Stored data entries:
--------------------------------

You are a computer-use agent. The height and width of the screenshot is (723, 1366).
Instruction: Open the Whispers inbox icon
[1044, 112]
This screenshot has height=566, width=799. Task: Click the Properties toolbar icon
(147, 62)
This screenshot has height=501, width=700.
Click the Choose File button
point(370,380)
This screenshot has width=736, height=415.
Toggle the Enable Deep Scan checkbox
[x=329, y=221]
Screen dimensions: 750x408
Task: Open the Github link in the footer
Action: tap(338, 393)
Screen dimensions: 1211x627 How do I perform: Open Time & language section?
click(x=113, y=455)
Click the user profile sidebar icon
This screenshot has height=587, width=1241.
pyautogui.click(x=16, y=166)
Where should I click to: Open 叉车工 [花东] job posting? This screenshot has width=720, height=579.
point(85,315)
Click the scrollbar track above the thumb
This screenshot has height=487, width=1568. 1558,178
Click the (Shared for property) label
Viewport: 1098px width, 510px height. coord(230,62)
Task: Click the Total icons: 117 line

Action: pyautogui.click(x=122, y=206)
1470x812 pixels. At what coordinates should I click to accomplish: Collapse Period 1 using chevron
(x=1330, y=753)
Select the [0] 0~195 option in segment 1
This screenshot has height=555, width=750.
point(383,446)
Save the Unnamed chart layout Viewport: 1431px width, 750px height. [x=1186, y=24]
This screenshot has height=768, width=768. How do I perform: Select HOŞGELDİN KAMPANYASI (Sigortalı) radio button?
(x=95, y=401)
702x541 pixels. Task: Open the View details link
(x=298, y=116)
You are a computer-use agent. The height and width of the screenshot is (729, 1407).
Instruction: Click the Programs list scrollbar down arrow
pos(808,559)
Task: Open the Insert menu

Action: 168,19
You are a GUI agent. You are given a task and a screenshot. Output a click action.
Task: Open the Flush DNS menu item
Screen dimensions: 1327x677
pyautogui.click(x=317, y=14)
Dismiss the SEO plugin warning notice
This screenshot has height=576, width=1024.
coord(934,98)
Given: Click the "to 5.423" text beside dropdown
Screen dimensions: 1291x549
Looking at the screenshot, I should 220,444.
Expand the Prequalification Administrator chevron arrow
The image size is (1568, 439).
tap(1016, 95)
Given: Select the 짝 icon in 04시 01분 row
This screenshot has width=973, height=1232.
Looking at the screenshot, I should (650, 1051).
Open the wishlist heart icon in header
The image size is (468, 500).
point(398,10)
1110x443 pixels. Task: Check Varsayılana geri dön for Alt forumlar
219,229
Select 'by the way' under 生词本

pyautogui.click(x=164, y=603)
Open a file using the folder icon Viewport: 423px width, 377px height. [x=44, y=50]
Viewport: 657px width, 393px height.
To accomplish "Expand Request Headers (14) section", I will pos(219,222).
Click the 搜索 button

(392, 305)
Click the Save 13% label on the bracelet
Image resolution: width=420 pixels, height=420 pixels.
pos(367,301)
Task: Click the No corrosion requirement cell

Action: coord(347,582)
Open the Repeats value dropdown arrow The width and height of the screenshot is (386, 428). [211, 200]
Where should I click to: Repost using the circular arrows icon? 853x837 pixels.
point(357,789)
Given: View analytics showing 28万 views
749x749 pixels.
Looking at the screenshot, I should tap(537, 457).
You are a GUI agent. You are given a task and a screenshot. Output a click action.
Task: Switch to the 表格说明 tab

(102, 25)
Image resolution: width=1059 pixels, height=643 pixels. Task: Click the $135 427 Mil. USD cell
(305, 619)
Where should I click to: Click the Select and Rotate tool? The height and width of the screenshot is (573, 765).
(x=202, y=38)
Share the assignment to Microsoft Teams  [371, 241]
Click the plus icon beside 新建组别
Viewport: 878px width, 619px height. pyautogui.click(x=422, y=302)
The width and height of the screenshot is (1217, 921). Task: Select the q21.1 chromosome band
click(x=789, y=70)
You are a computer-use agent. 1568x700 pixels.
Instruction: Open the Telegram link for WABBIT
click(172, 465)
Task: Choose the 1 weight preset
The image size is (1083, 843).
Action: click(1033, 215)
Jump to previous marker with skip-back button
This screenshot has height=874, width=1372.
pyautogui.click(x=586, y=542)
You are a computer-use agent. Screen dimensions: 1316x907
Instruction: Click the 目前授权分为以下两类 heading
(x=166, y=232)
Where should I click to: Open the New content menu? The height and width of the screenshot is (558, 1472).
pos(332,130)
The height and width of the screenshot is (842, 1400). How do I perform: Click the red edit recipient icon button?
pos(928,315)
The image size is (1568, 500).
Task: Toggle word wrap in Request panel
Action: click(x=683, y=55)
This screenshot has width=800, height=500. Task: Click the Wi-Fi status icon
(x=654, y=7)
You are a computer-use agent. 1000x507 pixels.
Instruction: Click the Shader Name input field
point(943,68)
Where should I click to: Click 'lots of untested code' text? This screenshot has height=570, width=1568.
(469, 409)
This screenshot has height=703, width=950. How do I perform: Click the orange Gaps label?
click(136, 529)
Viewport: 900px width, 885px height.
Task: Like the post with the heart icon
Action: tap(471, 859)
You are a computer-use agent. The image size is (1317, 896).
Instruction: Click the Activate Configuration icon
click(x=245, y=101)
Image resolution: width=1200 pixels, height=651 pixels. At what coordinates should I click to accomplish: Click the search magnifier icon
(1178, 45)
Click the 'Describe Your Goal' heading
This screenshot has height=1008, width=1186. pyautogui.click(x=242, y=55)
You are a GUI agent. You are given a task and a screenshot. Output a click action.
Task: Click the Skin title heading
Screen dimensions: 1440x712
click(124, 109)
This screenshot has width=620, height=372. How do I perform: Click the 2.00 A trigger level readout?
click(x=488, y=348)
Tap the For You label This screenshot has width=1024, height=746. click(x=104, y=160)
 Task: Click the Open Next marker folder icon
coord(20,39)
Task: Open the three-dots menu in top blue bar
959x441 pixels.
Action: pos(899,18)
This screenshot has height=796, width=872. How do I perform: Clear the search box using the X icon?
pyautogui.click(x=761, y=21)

--------------------------------

__The task__. Copy every line above without altering a word.

__Task answer__.
You are a computer-use agent. The height and width of the screenshot is (723, 1366).
Instruction: Open the Whispers inbox icon
[1044, 112]
This screenshot has height=566, width=799. Task: Click the Properties toolbar icon
(147, 62)
This screenshot has height=501, width=700.
Click the Choose File button
point(370,380)
This screenshot has width=736, height=415.
Toggle the Enable Deep Scan checkbox
[x=329, y=221]
Screen dimensions: 750x408
Task: Open the Github link in the footer
Action: tap(338, 393)
Screen dimensions: 1211x627 How do I perform: Open Time & language section?
click(x=113, y=455)
Click the user profile sidebar icon
This screenshot has height=587, width=1241.
pyautogui.click(x=16, y=166)
Where should I click to: Open 叉车工 [花东] job posting? This screenshot has width=720, height=579.
point(85,315)
Click the scrollbar track above the thumb
This screenshot has height=487, width=1568. 1558,178
Click the (Shared for property) label
Viewport: 1098px width, 510px height. coord(230,62)
Task: Click the Total icons: 117 line

Action: pyautogui.click(x=122, y=206)
1470x812 pixels. At what coordinates should I click to accomplish: Collapse Period 1 using chevron
(x=1330, y=753)
Select the [0] 0~195 option in segment 1
This screenshot has height=555, width=750.
point(383,446)
Save the Unnamed chart layout Viewport: 1431px width, 750px height. [x=1186, y=24]
This screenshot has height=768, width=768. How do I perform: Select HOŞGELDİN KAMPANYASI (Sigortalı) radio button?
(x=95, y=401)
702x541 pixels. Task: Open the View details link
(x=298, y=116)
You are a computer-use agent. The height and width of the screenshot is (729, 1407).
Instruction: Click the Programs list scrollbar down arrow
pos(808,559)
Task: Open the Insert menu

Action: 168,19
You are a GUI agent. You are given a task and a screenshot. Output a click action.
Task: Open the Flush DNS menu item
Screen dimensions: 1327x677
pyautogui.click(x=317, y=14)
Dismiss the SEO plugin warning notice
This screenshot has height=576, width=1024.
coord(934,98)
Given: Click the "to 5.423" text beside dropdown
Screen dimensions: 1291x549
Looking at the screenshot, I should 220,444.
Expand the Prequalification Administrator chevron arrow
The image size is (1568, 439).
tap(1016, 95)
Given: Select the 짝 icon in 04시 01분 row
This screenshot has width=973, height=1232.
Looking at the screenshot, I should (650, 1051).
Open the wishlist heart icon in header
The image size is (468, 500).
point(398,10)
1110x443 pixels. Task: Check Varsayılana geri dön for Alt forumlar
219,229
Select 'by the way' under 生词本

pyautogui.click(x=164, y=603)
Open a file using the folder icon Viewport: 423px width, 377px height. [x=44, y=50]
Viewport: 657px width, 393px height.
To accomplish "Expand Request Headers (14) section", I will pos(219,222).
Click the 搜索 button

(392, 305)
Click the Save 13% label on the bracelet
Image resolution: width=420 pixels, height=420 pixels.
pos(367,301)
Task: Click the No corrosion requirement cell

Action: coord(347,582)
Open the Repeats value dropdown arrow The width and height of the screenshot is (386, 428). [211, 200]
Where should I click to: Repost using the circular arrows icon? 853x837 pixels.
point(357,789)
Given: View analytics showing 28万 views
749x749 pixels.
Looking at the screenshot, I should tap(537, 457).
You are a GUI agent. You are given a task and a screenshot. Output a click action.
Task: Switch to the 表格说明 tab

(102, 25)
Image resolution: width=1059 pixels, height=643 pixels. Task: Click the $135 427 Mil. USD cell
(305, 619)
Where should I click to: Click the Select and Rotate tool? The height and width of the screenshot is (573, 765).
(x=202, y=38)
Share the assignment to Microsoft Teams  [371, 241]
Click the plus icon beside 新建组别
Viewport: 878px width, 619px height. pyautogui.click(x=422, y=302)
The width and height of the screenshot is (1217, 921). Task: Select the q21.1 chromosome band
click(x=789, y=70)
You are a computer-use agent. 1568x700 pixels.
Instruction: Open the Telegram link for WABBIT
click(172, 465)
Task: Choose the 1 weight preset
The image size is (1083, 843).
Action: click(1033, 215)
Jump to previous marker with skip-back button
This screenshot has height=874, width=1372.
pyautogui.click(x=586, y=542)
You are a computer-use agent. Screen dimensions: 1316x907
Instruction: Click the 目前授权分为以下两类 heading
(x=166, y=232)
Where should I click to: Open the New content menu? The height and width of the screenshot is (558, 1472).
pos(332,130)
The height and width of the screenshot is (842, 1400). How do I perform: Click the red edit recipient icon button?
pos(928,315)
The image size is (1568, 500).
Task: Toggle word wrap in Request panel
Action: click(x=683, y=55)
This screenshot has width=800, height=500. Task: Click the Wi-Fi status icon
(x=654, y=7)
You are a computer-use agent. 1000x507 pixels.
Instruction: Click the Shader Name input field
point(943,68)
Where should I click to: Click 'lots of untested code' text? This screenshot has height=570, width=1568.
(469, 409)
This screenshot has height=703, width=950. How do I perform: Click the orange Gaps label?
click(136, 529)
Viewport: 900px width, 885px height.
Task: Like the post with the heart icon
Action: tap(471, 859)
You are a computer-use agent. The image size is (1317, 896).
Instruction: Click the Activate Configuration icon
click(x=245, y=101)
Image resolution: width=1200 pixels, height=651 pixels. At what coordinates should I click to accomplish: Click the search magnifier icon
(1178, 45)
Click the 'Describe Your Goal' heading
This screenshot has height=1008, width=1186. pyautogui.click(x=242, y=55)
You are a GUI agent. You are given a task and a screenshot. Output a click action.
Task: Click the Skin title heading
Screen dimensions: 1440x712
click(124, 109)
This screenshot has width=620, height=372. How do I perform: Click the 2.00 A trigger level readout?
click(x=488, y=348)
Tap the For You label This screenshot has width=1024, height=746. click(x=104, y=160)
 Task: Click the Open Next marker folder icon
coord(20,39)
Task: Open the three-dots menu in top blue bar
959x441 pixels.
Action: pos(899,18)
This screenshot has height=796, width=872. How do I perform: Clear the search box using the X icon?
pyautogui.click(x=761, y=21)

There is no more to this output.